Unauthorized students were already excluded from other elements of the federal coronavirus relief programs, and the uncertainty over the status of DACA has compounded the precariousness of their situation.
More than 450,000 unauthorized students are enrolled in U.S. colleges, about 2% of all students, and roughly half are eligible for or are participating in DACA, a recent report found. Losing those protections could mean those students are unable to continue their education.
The department has maintained — most recently through an emergency regulation — that noncitizen students, including international students and DACA recipients, should not receive the CARES funds. But colleges and other advocacy groups have pushed back. And in recent days, federal judges blocked the rule for California's community colleges and in Washington state.
Colleges have responded by using their own funds to support unauthorized students, wary of the uncertainty about limits the department is putting on CARES aid.
Advocates of upholding DACA have pointed to the contributions these students have made in higher education.
Last fall, DACA supporters argued eliminating the program would weaken talent and diversity on campuses, and "irreparably damage the reputation of America's higher education system," according to a brief filed by 44 higher ed groups. More recently, they have called out DACA recipients' contributions during the pandemic. "Healthcare providers on the frontlines of our nation's fight against COVID-19 rely significantly upon DACA recipients to perform essential work," lawyers from the National Immigration Law Center and other groups wrote.
But the court's ruling leaves a pass for the Trump administration to attempt to end DACA once more. The Trump administration did not pay sufficient mind to procedural requirements, the court wrote, such as how to address the hardship DACA recipients would endure if the program was ended.
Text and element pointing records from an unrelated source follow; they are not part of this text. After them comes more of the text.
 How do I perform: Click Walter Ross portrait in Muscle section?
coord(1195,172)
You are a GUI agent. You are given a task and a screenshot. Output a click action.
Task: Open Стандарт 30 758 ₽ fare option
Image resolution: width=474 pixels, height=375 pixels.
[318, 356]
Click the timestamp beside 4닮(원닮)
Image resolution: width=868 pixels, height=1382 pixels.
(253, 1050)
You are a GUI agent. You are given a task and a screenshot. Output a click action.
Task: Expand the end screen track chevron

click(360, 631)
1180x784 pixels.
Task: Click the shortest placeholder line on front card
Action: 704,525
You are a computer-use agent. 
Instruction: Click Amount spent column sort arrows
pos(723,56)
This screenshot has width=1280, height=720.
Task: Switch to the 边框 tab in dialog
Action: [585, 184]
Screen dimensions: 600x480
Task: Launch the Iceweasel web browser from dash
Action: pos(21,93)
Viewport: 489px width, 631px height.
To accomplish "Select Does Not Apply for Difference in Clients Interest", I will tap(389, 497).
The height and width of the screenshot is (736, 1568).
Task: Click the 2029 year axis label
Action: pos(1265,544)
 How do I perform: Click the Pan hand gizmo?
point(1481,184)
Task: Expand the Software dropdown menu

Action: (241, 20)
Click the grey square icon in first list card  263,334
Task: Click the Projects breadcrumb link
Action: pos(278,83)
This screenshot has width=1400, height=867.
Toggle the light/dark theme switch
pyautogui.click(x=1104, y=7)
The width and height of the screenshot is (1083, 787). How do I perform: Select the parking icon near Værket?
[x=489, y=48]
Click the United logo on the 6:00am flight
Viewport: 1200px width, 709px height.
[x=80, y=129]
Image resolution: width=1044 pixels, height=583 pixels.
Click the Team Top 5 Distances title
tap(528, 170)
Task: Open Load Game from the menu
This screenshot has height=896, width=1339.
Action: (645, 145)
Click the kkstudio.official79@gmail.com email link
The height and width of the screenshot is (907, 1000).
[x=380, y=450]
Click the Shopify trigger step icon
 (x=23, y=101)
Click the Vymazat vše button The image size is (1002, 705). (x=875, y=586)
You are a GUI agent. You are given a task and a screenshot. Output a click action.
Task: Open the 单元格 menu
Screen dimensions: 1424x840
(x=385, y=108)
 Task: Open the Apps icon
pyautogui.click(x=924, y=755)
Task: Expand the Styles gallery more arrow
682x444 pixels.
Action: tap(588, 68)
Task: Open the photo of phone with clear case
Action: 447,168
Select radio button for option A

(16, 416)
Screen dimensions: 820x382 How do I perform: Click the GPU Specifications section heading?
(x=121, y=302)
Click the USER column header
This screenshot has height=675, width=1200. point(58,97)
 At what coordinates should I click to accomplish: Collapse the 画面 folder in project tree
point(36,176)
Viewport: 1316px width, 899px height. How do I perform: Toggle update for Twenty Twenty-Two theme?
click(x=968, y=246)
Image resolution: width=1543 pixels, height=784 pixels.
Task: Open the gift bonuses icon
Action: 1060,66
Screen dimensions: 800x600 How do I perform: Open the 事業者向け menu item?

"Even with today's opinion, now the administration has the roadmap for exactly what it is they have to do" to end the program, Michael Olivas, a higher education law expert and former professor at the University of Houston, said in a video conference with reporters Thursday.
Undertaking the full procedural process required by the court could take at least six months, Geoffrey Hoffman, director of the immigration clinic at the University of Houston Law Center, said on the call.
In a statement emailed to Education Dive, Ted Mitchell, president of the American Council on Education, said the organization was "extremely gratified" that the court kept DACA in place. However, he implored Congress to enact permanent, legal protections for DACA recipients.
"For far too long, lawmakers used the pending Supreme Court decision as an excuse for inaction," he wrote, adding the uncertainty has made it difficult for recipients to make long-term decisions about their lives.